Pretty common question we get asked by customers. Imagine you’ve built a panel, downloaded it and then decided to change some code locally. After a while, you need to build another new CRUD on top – how do you merge changes?

It’s tricky. We have two ways to help you, but even then you will have to do some manual work.

1. Download only changed files

After every CRUD change, the system prepares a separate archive with only the files that have been changed in the last CRUD update. Then you “safely” know what files to overwrite – you just download that archive and put the files in places.

Also you would see if your locally changed files exists in that archive, in that case you open both versions and merge changes manually.

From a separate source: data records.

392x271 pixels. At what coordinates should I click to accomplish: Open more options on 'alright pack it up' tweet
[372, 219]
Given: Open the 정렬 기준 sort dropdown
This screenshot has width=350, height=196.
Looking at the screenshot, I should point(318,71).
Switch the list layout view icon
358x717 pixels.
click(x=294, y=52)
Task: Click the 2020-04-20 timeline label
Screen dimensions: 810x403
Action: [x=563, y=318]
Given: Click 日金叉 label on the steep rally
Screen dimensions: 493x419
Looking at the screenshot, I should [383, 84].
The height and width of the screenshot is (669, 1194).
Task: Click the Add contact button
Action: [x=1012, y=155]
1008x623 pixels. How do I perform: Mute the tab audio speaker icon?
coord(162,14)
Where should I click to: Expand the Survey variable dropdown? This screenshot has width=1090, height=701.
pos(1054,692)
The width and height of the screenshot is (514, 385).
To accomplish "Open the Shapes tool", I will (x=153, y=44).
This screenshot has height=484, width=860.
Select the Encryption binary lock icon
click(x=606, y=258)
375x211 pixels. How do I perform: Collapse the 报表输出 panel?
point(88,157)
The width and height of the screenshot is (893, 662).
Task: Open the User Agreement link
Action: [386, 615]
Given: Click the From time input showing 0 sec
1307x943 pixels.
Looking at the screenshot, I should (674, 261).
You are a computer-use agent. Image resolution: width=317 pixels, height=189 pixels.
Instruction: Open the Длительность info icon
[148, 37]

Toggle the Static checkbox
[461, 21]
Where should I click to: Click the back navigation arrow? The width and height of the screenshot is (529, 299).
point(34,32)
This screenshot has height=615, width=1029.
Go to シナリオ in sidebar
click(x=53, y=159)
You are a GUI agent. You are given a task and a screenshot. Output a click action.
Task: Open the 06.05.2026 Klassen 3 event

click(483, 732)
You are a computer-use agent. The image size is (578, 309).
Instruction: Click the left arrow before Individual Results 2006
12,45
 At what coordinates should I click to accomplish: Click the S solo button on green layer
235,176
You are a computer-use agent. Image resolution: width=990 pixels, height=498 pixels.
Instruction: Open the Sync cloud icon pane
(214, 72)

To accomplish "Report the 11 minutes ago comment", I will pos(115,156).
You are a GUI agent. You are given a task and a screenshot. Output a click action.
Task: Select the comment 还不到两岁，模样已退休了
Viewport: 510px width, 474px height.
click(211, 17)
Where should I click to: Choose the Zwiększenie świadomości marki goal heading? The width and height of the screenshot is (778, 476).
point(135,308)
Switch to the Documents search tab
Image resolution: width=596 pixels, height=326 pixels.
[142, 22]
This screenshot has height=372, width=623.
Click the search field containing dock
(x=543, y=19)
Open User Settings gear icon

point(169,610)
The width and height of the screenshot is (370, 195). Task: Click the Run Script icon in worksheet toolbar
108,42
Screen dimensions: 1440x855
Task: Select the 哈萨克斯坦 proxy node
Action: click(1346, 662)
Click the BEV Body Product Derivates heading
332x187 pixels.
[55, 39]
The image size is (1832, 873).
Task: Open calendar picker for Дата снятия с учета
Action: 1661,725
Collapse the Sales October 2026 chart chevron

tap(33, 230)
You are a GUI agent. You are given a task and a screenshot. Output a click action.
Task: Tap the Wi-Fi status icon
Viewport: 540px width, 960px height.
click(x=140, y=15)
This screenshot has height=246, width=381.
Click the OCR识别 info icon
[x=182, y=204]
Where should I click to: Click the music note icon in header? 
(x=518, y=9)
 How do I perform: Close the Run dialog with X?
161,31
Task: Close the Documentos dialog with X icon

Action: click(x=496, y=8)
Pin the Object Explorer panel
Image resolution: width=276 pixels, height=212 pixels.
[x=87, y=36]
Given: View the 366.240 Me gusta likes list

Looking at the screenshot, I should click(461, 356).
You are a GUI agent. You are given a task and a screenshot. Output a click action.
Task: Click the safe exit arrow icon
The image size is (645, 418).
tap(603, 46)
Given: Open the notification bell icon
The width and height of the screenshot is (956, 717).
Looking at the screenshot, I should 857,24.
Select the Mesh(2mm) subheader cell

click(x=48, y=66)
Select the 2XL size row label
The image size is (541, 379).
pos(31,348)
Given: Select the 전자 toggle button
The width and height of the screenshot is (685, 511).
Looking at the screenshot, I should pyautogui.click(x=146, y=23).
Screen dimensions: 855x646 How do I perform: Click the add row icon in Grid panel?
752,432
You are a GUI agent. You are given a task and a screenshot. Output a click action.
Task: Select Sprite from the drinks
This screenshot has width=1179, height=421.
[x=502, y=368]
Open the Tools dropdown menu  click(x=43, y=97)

2. Use Github/Bitbucket integration

Our Agency plan customers have a “magic button” called Push to git.

Here’s a quick video.

What it does is pushes a new branch to your Github/Bitbucket with the latest version of your panel code. System doesn’t know what changes you made in your repository or locally, it just pushes the latest version. From there you need to merge the changes manually, but it’s much much easier with git merge tools than just doing manually.

It’s similar how Laravel Shift works when upgrading your Laravel version – it puts a new branch with suggested code after upgrade, with a lot of comments, and then you decide on what actually gets merged.


Yes, it’s still manual

Even having those two ways to help you in merging, is still not that comfortable, you still need to do manual work comparing changes and picking the right ones.

We didn’t come up with a better way so far, cause our system doesn’t know what local changes you made and we can’t accept your code for merging online cause then our generator would break with your custom code. But if you have any ideas how we can make it better, please email me personally povilas@laraveldaily.com – more than happy to discuss.

Also, QuickAdminPanel was initially built for rapid first version of the admin panel, not for the case that someone would build on top of it. So what we do internally, when using QuickAdminPanel for client projects, we generate as much as possible with the generator (yes, it requires a lot of thinking upfront with DB schema and pen/paper), and then after download we don’t touch generator at all – all other changes are done locally in PHPStorm.

It not only allows to avoid such code conflicts, but also forces to think upfront, which is really beneficial for the project overall.